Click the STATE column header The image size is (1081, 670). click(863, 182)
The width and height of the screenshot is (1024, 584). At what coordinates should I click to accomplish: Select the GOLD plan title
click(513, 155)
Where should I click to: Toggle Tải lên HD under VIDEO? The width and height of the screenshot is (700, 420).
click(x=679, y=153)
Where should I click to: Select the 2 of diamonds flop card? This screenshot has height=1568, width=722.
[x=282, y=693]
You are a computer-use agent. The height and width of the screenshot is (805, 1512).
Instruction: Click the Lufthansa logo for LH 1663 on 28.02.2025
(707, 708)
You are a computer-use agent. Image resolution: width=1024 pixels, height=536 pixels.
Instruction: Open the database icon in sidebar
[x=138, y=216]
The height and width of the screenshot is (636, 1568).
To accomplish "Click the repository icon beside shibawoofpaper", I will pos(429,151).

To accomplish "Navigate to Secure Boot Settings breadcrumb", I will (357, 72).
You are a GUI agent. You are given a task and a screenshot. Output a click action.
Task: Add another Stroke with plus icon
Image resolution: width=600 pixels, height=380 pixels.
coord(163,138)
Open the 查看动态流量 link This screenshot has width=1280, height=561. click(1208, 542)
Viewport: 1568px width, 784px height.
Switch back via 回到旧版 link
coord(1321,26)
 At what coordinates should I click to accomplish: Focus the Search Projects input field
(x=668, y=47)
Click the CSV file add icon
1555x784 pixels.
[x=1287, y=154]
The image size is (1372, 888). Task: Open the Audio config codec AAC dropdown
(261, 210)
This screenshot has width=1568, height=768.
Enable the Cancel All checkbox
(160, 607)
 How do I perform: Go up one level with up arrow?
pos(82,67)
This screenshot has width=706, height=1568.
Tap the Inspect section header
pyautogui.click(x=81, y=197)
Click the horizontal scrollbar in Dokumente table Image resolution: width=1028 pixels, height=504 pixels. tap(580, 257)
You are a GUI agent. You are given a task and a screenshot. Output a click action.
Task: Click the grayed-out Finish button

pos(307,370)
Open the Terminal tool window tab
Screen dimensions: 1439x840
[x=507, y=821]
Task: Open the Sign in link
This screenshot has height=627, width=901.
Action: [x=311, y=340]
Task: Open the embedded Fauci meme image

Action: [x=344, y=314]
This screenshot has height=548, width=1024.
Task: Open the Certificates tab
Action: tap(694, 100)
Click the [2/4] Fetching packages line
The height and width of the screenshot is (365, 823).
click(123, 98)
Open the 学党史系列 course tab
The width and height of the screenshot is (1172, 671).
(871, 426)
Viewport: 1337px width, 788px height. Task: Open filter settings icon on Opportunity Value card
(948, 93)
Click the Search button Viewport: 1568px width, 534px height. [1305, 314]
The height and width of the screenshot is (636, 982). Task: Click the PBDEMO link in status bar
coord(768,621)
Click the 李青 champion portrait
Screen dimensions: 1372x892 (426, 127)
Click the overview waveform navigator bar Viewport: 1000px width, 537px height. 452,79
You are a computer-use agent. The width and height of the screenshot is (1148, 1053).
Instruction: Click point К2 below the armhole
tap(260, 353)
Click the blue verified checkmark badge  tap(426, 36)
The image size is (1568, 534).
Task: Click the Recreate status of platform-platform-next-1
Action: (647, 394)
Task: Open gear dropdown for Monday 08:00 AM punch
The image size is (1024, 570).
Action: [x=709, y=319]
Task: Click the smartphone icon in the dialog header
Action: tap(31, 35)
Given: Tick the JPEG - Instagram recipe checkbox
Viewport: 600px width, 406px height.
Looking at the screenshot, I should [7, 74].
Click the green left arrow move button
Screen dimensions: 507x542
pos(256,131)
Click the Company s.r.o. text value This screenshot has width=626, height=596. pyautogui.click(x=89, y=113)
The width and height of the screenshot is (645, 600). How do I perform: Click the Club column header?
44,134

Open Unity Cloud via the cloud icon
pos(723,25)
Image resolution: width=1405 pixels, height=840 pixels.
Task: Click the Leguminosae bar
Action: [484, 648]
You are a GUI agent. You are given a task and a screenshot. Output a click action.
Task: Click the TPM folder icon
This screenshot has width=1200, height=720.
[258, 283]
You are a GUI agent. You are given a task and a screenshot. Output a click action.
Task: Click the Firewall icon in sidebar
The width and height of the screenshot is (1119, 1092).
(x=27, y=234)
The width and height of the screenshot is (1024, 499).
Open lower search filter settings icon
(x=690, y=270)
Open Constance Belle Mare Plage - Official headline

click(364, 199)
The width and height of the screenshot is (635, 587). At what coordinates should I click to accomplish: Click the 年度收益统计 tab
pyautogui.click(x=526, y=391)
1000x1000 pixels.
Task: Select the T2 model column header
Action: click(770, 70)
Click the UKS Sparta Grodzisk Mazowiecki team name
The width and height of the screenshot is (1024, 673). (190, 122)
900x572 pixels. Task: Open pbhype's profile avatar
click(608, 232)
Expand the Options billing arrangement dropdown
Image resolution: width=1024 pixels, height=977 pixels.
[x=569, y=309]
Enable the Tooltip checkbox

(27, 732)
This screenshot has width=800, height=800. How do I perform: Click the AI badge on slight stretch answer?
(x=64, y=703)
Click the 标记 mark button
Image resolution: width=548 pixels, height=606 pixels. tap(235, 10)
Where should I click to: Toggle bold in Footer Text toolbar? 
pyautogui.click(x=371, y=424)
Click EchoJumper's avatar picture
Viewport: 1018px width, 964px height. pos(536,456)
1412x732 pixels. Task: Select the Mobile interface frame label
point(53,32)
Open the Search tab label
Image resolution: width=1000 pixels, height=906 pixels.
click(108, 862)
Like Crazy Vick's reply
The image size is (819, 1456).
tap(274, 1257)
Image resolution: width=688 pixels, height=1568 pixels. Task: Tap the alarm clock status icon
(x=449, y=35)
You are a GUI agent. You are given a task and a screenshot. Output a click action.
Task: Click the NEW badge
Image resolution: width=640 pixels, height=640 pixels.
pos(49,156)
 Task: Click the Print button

■ Exercise details ■
There is a line with "Open the 查看动态流量" and a line with "This screenshot has width=1568, height=768." above. Copy exactly those two lines and all lines between them, with nothing else.

■ Result of the task ■
Open the 查看动态流量 link This screenshot has width=1280, height=561. click(1208, 542)
Viewport: 1568px width, 784px height.
Switch back via 回到旧版 link
coord(1321,26)
 At what coordinates should I click to accomplish: Focus the Search Projects input field
(x=668, y=47)
Click the CSV file add icon
1555x784 pixels.
[x=1287, y=154]
The image size is (1372, 888). Task: Open the Audio config codec AAC dropdown
(261, 210)
This screenshot has width=1568, height=768.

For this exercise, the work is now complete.